=== TASK ===
Pull out every line of the rows below that contains the string "location", matching its case exactly.

=== Rows for finding displayed items ===
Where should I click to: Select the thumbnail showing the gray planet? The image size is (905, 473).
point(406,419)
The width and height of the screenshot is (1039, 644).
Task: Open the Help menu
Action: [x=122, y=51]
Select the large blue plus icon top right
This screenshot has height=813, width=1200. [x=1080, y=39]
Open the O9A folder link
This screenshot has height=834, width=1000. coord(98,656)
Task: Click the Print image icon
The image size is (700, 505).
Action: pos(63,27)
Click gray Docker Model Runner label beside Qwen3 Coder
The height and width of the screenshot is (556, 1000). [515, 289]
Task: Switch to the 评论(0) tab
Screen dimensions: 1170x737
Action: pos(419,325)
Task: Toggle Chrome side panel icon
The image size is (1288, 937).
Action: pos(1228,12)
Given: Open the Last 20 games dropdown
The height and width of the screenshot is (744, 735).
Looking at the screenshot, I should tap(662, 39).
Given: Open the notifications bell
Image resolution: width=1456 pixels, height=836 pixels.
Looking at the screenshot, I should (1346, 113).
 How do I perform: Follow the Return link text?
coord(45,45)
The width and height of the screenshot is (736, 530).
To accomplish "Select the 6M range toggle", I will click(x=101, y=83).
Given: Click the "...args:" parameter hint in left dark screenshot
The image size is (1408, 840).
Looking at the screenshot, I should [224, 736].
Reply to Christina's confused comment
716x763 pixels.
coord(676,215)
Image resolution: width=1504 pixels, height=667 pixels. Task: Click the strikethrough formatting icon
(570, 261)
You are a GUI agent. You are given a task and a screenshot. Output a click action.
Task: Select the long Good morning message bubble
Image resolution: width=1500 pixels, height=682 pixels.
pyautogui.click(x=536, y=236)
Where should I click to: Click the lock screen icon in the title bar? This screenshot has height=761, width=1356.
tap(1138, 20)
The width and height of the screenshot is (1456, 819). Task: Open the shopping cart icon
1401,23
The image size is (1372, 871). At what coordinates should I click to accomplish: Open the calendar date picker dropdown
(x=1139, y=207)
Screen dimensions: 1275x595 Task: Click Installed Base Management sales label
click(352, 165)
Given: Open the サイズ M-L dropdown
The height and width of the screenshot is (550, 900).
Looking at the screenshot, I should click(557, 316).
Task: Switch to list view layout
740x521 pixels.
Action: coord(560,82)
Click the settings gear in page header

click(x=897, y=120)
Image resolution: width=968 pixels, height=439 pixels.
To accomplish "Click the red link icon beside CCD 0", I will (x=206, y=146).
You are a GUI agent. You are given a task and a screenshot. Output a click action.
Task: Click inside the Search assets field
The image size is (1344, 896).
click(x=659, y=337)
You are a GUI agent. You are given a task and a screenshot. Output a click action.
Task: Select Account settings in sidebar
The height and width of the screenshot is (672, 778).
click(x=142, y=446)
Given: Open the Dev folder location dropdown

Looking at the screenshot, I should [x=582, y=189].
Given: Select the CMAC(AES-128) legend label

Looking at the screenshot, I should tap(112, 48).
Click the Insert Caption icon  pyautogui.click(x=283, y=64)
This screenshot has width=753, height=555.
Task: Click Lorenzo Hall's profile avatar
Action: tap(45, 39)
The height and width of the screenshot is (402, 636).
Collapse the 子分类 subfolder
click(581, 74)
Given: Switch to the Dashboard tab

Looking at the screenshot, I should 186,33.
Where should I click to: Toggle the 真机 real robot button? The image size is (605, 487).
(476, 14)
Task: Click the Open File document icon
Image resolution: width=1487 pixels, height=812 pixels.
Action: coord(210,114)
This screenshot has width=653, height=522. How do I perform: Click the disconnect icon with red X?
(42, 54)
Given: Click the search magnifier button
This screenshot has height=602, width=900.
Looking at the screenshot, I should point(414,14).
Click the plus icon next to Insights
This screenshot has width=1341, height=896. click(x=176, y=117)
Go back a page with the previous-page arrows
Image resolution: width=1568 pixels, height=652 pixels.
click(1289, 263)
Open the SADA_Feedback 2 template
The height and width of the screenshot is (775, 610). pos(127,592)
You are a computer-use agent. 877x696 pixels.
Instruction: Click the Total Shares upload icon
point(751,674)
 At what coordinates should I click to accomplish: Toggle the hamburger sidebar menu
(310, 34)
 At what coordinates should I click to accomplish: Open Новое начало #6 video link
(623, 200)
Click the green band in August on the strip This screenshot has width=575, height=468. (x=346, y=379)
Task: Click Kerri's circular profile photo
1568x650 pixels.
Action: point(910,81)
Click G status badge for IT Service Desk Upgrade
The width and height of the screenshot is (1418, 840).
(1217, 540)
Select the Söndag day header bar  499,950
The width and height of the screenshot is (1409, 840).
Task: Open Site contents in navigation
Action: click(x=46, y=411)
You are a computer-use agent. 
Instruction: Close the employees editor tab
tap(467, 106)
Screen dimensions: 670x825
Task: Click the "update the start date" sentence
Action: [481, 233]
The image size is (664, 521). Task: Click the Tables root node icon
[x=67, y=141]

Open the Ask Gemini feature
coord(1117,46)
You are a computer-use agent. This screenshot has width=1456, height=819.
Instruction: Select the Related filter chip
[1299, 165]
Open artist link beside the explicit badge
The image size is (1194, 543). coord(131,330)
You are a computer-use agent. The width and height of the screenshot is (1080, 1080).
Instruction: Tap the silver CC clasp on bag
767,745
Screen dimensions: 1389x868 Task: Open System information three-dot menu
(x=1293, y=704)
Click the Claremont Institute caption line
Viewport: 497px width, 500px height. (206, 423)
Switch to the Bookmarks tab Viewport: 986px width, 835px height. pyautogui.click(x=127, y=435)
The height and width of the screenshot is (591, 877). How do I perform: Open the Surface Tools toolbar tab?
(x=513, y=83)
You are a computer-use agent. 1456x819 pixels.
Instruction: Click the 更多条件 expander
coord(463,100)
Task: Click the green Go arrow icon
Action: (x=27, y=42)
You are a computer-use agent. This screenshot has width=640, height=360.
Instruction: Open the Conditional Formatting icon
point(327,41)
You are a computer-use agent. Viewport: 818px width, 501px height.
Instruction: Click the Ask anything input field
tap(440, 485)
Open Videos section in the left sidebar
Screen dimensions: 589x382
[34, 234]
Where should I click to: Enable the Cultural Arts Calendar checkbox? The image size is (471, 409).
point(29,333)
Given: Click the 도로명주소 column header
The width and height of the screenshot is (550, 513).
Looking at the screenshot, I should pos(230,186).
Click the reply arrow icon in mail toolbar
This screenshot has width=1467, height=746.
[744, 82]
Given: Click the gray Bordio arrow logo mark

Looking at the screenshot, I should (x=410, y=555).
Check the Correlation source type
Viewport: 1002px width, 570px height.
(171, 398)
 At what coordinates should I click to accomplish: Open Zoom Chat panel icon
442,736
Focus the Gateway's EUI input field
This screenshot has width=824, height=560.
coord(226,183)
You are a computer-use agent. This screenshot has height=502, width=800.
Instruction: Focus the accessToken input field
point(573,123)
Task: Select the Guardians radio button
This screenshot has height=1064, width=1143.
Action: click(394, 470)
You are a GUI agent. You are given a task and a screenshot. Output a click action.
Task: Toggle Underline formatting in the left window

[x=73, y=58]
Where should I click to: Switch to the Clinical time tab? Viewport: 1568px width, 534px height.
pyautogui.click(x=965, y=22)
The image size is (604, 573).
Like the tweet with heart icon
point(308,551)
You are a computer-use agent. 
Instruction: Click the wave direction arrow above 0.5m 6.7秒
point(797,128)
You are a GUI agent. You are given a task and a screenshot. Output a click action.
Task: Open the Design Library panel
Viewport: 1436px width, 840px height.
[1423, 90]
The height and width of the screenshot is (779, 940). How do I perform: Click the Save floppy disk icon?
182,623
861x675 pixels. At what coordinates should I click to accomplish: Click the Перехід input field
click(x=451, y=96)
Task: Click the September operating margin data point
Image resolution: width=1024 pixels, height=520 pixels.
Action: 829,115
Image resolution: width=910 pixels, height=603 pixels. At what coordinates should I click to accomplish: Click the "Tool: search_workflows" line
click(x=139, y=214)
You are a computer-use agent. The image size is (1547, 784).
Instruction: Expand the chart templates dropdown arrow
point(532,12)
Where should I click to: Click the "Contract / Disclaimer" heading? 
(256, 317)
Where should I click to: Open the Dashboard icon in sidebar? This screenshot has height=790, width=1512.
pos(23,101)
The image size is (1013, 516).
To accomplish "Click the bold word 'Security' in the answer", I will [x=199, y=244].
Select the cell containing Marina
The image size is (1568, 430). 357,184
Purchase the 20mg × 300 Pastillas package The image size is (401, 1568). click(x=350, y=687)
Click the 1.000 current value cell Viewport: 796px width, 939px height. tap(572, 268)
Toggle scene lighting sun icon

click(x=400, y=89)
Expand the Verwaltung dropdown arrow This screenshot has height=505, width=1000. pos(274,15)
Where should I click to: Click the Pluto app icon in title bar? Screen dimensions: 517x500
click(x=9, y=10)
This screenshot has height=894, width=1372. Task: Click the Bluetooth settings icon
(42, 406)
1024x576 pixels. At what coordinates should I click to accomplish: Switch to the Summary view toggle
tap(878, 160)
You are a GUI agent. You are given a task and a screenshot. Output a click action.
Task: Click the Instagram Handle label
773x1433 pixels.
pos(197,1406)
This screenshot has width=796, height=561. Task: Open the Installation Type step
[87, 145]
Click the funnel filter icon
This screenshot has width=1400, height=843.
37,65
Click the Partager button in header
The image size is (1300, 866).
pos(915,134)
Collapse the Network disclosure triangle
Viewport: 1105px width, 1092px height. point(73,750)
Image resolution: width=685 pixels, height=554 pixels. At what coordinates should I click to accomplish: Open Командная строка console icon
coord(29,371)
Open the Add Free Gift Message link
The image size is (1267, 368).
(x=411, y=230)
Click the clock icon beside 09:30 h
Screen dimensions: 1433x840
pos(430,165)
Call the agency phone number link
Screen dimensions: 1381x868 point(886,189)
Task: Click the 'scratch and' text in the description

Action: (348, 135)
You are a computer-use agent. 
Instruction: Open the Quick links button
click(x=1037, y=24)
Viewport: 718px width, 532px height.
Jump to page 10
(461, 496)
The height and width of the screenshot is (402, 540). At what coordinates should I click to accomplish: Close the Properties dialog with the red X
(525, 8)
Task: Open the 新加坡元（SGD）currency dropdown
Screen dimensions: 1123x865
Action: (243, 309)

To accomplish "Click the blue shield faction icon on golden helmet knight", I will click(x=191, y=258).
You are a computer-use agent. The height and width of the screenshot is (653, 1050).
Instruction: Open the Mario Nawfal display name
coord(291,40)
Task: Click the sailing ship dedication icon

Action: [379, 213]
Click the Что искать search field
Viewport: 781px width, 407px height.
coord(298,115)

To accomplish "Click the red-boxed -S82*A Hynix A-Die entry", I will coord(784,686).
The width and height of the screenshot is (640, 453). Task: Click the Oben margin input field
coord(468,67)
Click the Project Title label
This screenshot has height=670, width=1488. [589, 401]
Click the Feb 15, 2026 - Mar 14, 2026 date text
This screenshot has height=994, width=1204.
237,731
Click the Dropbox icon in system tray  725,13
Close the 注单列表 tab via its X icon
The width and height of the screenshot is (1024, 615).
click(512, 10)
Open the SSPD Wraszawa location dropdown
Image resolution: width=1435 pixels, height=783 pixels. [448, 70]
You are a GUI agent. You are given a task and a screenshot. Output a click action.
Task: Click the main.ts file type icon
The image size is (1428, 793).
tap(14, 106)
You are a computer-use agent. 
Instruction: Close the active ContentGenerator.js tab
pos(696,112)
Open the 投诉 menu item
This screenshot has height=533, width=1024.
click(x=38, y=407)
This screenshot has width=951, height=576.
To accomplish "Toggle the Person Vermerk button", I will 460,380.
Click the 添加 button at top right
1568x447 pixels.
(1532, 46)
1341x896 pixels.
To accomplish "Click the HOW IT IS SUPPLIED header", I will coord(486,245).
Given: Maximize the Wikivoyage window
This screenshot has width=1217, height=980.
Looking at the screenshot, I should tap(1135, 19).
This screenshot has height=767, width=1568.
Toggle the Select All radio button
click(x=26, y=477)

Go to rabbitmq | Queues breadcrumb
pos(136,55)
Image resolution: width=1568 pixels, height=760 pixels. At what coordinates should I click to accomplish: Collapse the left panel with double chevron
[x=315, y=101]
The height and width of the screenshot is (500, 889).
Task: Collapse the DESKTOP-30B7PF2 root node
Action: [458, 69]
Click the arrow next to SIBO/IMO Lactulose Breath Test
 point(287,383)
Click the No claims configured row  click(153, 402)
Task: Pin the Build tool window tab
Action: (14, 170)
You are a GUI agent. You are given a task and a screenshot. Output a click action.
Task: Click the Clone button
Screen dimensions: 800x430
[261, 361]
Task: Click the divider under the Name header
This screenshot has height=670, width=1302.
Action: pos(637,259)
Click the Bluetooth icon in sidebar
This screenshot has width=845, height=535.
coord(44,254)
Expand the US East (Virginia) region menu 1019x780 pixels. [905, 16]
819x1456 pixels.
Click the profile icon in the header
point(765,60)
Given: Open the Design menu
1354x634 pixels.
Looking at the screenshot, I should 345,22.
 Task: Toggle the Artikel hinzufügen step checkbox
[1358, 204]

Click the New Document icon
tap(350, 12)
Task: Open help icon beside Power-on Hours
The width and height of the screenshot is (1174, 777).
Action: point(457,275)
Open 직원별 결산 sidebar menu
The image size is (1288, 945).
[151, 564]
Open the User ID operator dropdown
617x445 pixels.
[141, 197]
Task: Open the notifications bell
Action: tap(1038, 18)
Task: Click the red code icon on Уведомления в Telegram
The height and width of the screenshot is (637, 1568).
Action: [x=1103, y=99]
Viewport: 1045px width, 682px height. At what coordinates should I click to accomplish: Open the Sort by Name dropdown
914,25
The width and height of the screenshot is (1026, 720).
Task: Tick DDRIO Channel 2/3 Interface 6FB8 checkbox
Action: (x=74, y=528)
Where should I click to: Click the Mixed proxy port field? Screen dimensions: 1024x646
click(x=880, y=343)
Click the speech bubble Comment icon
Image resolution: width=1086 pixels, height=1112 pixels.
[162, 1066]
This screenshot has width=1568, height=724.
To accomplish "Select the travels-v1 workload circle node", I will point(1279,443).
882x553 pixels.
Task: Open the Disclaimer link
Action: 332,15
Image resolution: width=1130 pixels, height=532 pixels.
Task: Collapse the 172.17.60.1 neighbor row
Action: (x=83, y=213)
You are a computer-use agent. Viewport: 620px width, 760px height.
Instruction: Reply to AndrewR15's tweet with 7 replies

=== FULL RESPONSE ===
Given: Open the Dev folder location dropdown
Open the SSPD Wraszawa location dropdown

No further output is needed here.